Het Instituut liet zich inspireren door de leer van het Tweede Vaticaans Concilie , die in Nostra aetate n. 4 bevestigt: gezien het grote spirituele erfgoed dat christenen en joden gemeen hebben, wil het Concilie wederzijdse achting en kennis aanmoedigen en aanbevelen, voortgekomen uit bijbelse en theologische studies en uit broederlijke dialoog. Het Instituut wilde daarom katholieken en andere christenen de mogelijkheid bieden om de religieuze traditie van Israël, haar bronnen ( gebed , commentaren op de Schrift , midrasj , misjna , Talmoed , geschiedenis, enz.), te kennen en te bestuderen , in levend contact met de Joodse mensen, in de context van dialoog en samenwerking tussen de kerk en het Joodse volk. Het Instituut onderhield contacten met faculteiten, religieuze en kerkelijke instituten en alle universitaire instellingen of pastorale studiecentra die geïnteresseerd waren om hun studenten een vorming en specialisatie in joodse studies te geven en toekomstige leraren op dit gebied voor te bereiden.

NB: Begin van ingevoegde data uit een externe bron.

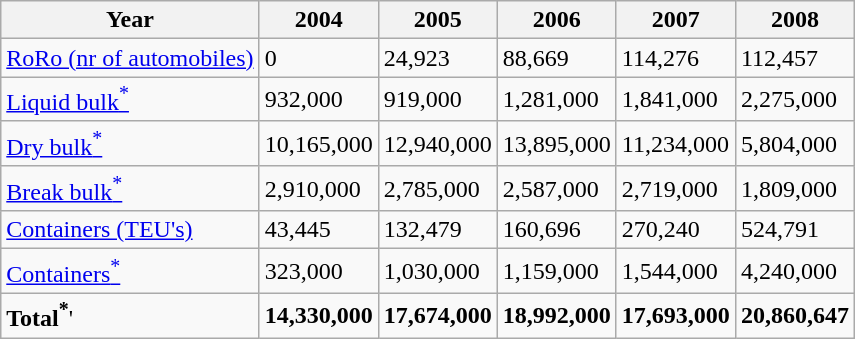
932,000 [318, 100]
1,841,000 [676, 100]
43,445 [318, 230]
Break bulk* [130, 188]
88,669 [556, 58]
Total*' [130, 316]
323,000 [318, 272]
1,281,000 [556, 100]
0 [318, 58]
1,544,000 [676, 272]
2006 [556, 20]
2,719,000 [676, 188]
524,791 [794, 230]
17,674,000 [438, 316]
Containers (TEU's) [130, 230]
10,165,000 [318, 144]
2008 [794, 20]
Liquid bulk* [130, 100]
5,804,000 [794, 144]
20,860,647 [794, 316]
112,457 [794, 58]
132,479 [438, 230]
2,785,000 [438, 188]
4,240,000 [794, 272]
2007 [676, 20]
1,809,000 [794, 188]
2,910,000 [318, 188]
2005 [438, 20]
160,696 [556, 230]
2,275,000 [794, 100]
114,276 [676, 58]
17,693,000 [676, 316]
1,030,000 [438, 272]
12,940,000 [438, 144]
2004 [318, 20]
13,895,000 [556, 144]
14,330,000 [318, 316]
11,234,000 [676, 144]
919,000 [438, 100]
2,587,000 [556, 188]
Year [130, 20]
24,923 [438, 58]
18,992,000 [556, 316]
270,240 [676, 230]
1,159,000 [556, 272]
Containers* [130, 272]
RoRo (nr of automobiles) [130, 58]
Dry bulk* [130, 144]
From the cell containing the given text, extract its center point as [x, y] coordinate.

Het onderwijzend orgaan van het Instituut bestond uit christenen die ervaring hebben met samenwerking met Joodse instituten voor studie en onderzoek, voornamelijk de Hebreeuwse Universiteit van Jeruzalem. Er zijn ook bezoekende en uitgenodigde medewerkers en docenten, zowel christenen als joden. Theologiestudenten van de tweede cyclus konden binnen een jaar een Certificaat Joodse Studies behalen en een Diploma Joodse Studies in het tweede jaar. Dit diploma kan aan deze studenten worden toegekend binnen hun reguliere opleiding. Daartoe bestaan ​​overeenkomsten met de Faculteit Godgeleerdheid van het Katholiek Instituut van Parijs, met die van Toronto .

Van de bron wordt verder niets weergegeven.